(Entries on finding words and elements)
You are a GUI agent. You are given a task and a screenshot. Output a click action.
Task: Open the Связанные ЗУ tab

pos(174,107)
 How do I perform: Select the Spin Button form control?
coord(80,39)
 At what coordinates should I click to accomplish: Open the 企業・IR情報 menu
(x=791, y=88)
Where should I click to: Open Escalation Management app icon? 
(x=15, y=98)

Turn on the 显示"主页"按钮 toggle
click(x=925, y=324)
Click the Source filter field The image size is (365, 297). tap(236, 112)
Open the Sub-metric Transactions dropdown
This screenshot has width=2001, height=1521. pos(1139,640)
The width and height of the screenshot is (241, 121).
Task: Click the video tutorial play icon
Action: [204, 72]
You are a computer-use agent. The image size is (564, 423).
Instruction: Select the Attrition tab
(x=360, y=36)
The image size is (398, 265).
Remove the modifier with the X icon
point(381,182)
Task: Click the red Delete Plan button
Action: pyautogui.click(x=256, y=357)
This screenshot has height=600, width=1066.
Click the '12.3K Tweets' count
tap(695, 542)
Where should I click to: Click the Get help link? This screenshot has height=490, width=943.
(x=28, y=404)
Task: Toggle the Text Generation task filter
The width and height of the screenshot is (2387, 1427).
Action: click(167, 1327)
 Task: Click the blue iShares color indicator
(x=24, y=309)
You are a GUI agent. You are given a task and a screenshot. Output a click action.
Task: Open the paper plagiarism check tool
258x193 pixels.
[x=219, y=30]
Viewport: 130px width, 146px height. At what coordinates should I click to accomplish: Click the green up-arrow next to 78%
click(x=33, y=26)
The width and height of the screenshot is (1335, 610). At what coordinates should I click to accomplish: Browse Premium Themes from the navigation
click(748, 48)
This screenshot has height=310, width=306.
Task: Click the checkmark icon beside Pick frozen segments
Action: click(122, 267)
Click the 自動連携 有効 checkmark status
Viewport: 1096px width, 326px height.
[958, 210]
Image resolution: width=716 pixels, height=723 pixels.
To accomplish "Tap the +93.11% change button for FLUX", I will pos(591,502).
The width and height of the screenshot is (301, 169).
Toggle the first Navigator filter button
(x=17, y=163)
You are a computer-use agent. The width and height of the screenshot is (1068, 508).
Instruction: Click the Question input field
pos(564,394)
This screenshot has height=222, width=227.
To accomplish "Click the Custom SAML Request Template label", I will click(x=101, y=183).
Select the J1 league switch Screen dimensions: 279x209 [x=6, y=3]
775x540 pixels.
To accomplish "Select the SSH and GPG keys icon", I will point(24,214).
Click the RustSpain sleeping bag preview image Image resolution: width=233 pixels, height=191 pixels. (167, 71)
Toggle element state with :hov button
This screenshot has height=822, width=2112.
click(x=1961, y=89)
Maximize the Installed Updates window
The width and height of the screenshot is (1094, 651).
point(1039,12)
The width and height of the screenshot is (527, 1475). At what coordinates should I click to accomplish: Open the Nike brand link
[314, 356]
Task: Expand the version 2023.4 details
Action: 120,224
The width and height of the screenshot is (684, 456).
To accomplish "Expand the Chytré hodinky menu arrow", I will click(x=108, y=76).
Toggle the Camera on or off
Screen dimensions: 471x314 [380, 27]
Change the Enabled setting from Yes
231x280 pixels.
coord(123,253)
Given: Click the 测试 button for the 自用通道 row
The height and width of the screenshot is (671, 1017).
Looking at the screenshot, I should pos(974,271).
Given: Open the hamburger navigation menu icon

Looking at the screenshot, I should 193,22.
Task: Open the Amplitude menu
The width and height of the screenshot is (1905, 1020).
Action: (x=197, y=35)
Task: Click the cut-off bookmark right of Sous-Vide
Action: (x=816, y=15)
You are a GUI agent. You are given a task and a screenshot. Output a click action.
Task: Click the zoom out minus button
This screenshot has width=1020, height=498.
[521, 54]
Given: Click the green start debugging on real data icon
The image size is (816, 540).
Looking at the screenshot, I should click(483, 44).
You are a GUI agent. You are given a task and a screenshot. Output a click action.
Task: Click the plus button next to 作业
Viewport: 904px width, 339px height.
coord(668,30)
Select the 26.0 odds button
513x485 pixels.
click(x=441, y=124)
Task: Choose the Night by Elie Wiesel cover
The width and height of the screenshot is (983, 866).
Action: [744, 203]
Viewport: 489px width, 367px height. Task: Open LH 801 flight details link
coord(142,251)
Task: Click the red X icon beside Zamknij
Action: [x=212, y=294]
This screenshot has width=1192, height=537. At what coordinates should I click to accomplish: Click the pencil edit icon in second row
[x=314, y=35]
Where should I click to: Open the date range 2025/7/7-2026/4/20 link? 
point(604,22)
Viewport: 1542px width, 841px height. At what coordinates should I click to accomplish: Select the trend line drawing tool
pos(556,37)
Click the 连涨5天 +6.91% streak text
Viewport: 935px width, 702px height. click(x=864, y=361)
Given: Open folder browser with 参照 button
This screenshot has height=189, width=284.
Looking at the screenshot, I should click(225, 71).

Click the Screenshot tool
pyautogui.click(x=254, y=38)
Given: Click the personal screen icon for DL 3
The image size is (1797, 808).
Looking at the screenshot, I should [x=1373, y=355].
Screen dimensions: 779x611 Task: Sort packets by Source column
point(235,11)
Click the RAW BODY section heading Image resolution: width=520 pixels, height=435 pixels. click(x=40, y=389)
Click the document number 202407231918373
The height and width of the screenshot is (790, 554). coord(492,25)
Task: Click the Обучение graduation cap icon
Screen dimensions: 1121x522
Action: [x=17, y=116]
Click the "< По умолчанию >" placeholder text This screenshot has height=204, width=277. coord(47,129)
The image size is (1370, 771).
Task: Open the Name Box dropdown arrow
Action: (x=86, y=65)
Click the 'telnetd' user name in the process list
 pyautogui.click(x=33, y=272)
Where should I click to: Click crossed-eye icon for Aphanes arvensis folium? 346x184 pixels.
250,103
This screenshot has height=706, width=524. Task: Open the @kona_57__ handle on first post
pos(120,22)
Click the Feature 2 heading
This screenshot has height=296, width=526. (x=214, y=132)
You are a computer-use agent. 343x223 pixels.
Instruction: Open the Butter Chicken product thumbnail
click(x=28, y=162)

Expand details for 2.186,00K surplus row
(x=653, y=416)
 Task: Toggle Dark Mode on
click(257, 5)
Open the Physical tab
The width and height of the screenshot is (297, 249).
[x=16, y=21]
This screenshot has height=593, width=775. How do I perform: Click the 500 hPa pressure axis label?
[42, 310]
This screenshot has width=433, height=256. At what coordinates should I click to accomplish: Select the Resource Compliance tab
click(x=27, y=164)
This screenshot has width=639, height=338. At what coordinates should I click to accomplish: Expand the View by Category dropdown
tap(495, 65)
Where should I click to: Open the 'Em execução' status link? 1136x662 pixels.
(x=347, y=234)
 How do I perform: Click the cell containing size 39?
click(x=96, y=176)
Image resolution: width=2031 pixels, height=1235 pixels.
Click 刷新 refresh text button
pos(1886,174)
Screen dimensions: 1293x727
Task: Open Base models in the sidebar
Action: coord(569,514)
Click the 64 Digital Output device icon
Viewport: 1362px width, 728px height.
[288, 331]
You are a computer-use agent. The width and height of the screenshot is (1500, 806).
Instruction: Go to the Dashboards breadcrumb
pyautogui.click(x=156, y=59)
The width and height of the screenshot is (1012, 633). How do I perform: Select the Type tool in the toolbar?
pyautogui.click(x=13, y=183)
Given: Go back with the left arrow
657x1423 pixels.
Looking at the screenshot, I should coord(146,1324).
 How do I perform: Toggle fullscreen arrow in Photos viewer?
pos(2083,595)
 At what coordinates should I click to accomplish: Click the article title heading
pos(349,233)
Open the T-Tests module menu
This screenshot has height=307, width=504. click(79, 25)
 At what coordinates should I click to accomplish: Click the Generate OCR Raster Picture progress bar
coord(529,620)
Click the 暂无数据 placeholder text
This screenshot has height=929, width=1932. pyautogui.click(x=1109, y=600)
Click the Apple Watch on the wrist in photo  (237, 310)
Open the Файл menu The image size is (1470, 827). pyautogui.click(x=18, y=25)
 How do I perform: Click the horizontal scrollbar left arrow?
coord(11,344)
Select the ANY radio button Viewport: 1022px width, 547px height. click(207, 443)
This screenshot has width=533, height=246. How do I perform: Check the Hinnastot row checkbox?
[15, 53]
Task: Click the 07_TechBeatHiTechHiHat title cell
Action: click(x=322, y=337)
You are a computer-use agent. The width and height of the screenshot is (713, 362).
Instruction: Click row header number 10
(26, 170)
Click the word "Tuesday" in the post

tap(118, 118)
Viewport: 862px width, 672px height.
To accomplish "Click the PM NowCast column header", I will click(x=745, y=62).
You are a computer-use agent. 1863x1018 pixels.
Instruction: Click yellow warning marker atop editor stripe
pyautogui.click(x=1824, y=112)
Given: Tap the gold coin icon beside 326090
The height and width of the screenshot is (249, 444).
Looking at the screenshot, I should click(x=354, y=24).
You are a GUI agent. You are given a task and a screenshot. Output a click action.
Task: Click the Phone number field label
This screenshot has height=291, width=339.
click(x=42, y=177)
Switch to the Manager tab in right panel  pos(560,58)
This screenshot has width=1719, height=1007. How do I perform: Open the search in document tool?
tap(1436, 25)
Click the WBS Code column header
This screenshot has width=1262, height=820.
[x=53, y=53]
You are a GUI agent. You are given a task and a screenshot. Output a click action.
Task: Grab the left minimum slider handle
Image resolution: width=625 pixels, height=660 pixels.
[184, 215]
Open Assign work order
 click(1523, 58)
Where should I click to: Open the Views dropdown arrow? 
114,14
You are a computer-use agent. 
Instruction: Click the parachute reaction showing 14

Exercise description: Please rewrite the material from its start up to and including the line with "Action: [204, 72]", replacing "toggle" with "switch" and leaving everything else unchanged.

Response to the exercise:
You are a GUI agent. You are given a task and a screenshot. Output a click action.
Task: Open the Связанные ЗУ tab

pos(174,107)
 How do I perform: Select the Spin Button form control?
coord(80,39)
 At what coordinates should I click to accomplish: Open the 企業・IR情報 menu
(x=791, y=88)
Where should I click to: Open Escalation Management app icon? 
(x=15, y=98)

Turn on the 显示"主页"按钮 switch
click(x=925, y=324)
Click the Source filter field The image size is (365, 297). tap(236, 112)
Open the Sub-metric Transactions dropdown
This screenshot has width=2001, height=1521. pos(1139,640)
The width and height of the screenshot is (241, 121).
Task: Click the video tutorial play icon
Action: [204, 72]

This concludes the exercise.